• _TEXT UNDER STUDY_:
>>

# New P95



## AlanJ65 (May 16, 2011)

Well almost. Put a deposit down on the last one at the shop. Was looking for my first 9mm. Kept waffling between that and a S&W SW9VE. After doing a bit of research here and a few other forums the Ruger sounded like the better option. Should be able to pick it up in a couple of weeks and then can't wait to get it out to a range.


----------



## Shipwreck (Jan 26, 2006)

The ruger is a better gun than the Sigma. 

Congrats!


----------



## AlanJ65 (May 16, 2011)

Like I said after reading some of the write-ups here and other places I decided the extra $30 he wanted for the Ruger was money well spent. Plus it just seemed to be a better fit for a relatively new shooter like myself.


----------



## Shipwreck (Jan 26, 2006)

I think the Ruger P95 and Stoeger Cougar in 9mm are the 2 best 9mm's in that price range.


----------



## AlanJ65 (May 16, 2011)

<<

• _GIVEN INFORMATION_:
>>

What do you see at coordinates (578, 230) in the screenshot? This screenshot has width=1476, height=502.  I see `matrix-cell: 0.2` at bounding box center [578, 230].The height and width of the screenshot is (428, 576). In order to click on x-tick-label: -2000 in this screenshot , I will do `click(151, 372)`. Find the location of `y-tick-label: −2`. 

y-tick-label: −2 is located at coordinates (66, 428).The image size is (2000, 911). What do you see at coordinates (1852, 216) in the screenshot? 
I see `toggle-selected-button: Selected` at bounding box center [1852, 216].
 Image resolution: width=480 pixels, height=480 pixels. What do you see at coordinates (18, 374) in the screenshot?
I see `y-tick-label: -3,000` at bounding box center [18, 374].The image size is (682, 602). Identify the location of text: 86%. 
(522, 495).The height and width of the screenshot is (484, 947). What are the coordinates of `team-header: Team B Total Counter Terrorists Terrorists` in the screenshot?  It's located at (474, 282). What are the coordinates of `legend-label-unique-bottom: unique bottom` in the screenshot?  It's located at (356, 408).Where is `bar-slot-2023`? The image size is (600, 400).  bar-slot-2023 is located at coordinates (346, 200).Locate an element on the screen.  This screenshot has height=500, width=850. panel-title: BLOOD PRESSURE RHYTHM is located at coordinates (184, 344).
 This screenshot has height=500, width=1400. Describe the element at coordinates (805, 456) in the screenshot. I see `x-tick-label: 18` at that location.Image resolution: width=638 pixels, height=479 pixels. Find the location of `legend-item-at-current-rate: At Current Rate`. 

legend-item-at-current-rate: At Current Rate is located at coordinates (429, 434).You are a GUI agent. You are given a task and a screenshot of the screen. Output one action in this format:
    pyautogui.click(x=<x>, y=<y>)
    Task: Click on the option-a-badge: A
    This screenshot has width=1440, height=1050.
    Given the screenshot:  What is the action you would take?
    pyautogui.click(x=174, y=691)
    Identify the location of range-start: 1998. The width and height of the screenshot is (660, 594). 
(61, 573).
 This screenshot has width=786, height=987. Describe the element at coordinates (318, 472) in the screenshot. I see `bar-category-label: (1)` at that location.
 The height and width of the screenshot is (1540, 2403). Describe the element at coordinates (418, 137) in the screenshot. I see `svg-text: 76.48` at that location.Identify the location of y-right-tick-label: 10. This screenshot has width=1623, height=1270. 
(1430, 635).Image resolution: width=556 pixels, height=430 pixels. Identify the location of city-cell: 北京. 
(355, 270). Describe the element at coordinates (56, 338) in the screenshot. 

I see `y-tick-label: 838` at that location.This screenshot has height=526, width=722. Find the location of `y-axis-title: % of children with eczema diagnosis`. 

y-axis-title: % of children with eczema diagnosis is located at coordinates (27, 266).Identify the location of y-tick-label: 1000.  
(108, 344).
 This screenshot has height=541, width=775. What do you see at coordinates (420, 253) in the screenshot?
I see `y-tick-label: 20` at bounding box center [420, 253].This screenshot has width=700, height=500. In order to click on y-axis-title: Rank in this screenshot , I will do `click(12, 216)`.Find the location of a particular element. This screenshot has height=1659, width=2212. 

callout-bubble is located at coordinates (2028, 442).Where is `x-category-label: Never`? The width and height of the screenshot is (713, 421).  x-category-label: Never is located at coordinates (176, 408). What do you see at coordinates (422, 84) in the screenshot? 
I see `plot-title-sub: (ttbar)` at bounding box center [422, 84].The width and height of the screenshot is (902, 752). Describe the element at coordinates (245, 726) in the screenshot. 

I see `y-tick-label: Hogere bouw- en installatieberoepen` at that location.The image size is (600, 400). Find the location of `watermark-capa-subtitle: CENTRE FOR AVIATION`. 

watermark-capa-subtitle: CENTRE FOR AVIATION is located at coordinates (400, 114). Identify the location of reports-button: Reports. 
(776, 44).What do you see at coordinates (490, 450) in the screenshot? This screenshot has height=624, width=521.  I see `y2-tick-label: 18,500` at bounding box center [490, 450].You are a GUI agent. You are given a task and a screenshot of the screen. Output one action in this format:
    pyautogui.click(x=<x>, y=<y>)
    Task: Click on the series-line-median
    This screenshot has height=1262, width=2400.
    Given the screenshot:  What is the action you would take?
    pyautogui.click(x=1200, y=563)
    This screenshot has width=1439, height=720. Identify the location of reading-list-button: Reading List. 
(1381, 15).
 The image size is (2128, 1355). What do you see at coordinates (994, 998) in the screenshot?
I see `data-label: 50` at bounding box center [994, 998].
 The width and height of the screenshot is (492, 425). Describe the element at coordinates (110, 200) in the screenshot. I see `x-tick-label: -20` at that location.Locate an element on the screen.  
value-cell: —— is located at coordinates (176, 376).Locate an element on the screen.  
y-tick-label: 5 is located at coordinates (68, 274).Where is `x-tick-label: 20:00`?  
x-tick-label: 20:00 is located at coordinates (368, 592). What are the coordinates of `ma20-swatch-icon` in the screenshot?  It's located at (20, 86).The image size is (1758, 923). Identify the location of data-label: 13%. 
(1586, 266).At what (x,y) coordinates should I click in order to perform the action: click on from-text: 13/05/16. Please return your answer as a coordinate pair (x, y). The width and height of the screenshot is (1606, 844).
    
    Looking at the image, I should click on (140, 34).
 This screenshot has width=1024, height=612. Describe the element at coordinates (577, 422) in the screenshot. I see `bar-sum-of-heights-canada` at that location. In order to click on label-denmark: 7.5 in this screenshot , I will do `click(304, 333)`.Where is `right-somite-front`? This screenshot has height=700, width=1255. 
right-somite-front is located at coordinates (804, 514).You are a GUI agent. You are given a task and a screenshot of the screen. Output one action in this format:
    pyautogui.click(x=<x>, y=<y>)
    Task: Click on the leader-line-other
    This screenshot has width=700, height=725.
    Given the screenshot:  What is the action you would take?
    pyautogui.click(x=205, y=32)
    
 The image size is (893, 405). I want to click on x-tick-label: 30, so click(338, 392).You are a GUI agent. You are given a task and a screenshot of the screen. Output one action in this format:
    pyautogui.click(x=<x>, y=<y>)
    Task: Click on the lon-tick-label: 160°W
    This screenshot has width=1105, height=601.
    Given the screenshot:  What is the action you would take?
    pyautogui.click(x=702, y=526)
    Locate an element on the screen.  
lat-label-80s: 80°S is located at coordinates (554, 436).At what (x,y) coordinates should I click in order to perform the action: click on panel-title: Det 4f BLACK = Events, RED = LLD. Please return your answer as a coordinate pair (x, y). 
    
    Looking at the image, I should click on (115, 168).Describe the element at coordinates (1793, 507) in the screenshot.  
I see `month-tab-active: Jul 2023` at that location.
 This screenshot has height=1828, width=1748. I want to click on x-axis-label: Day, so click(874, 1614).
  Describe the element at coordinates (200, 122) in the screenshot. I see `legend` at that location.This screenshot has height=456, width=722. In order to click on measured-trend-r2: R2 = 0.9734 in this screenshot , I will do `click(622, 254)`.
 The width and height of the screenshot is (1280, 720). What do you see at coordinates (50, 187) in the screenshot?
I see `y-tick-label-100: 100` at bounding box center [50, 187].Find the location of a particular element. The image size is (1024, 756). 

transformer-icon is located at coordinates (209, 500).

<<

• _EXERCISE REQUIREMENTS_:
A – Copy out everything in the Ruger P95 thread from "Like I said" down to "that price range.".
B – Extend the Ruger P95 thread, picking up right after its final line.

• _ANSWERS TO THE PROBLEMS_:
A –
Like I said after reading some of the write-ups here and other places I decided the extra $30 he wanted for the Ruger was money well spent. Plus it just seemed to be a better fit for a relatively new shooter like myself.


----------



## Shipwreck (Jan 26, 2006)

I think the Ruger P95 and Stoeger Cougar in 9mm are the 2 best 9mm's in that price range.

B –
*nods* Though that Cougar is a rare animal around these parts. No one seems to have any. If you don't mind me asking I've seen you post about the factory magazines that come with the pistol. You suggest getting new ones. Would you recommend buying new ones now or wait until I see how these perform?


----------



## AlanJ65 (May 16, 2011)

And it's home. Now to read the owners manual 5 or 6 times before I attempt to take it apart. Though I did have to show the guy at the shop how to disassemble it. Looks fairly easy. Also broke down and bought some snap caps too.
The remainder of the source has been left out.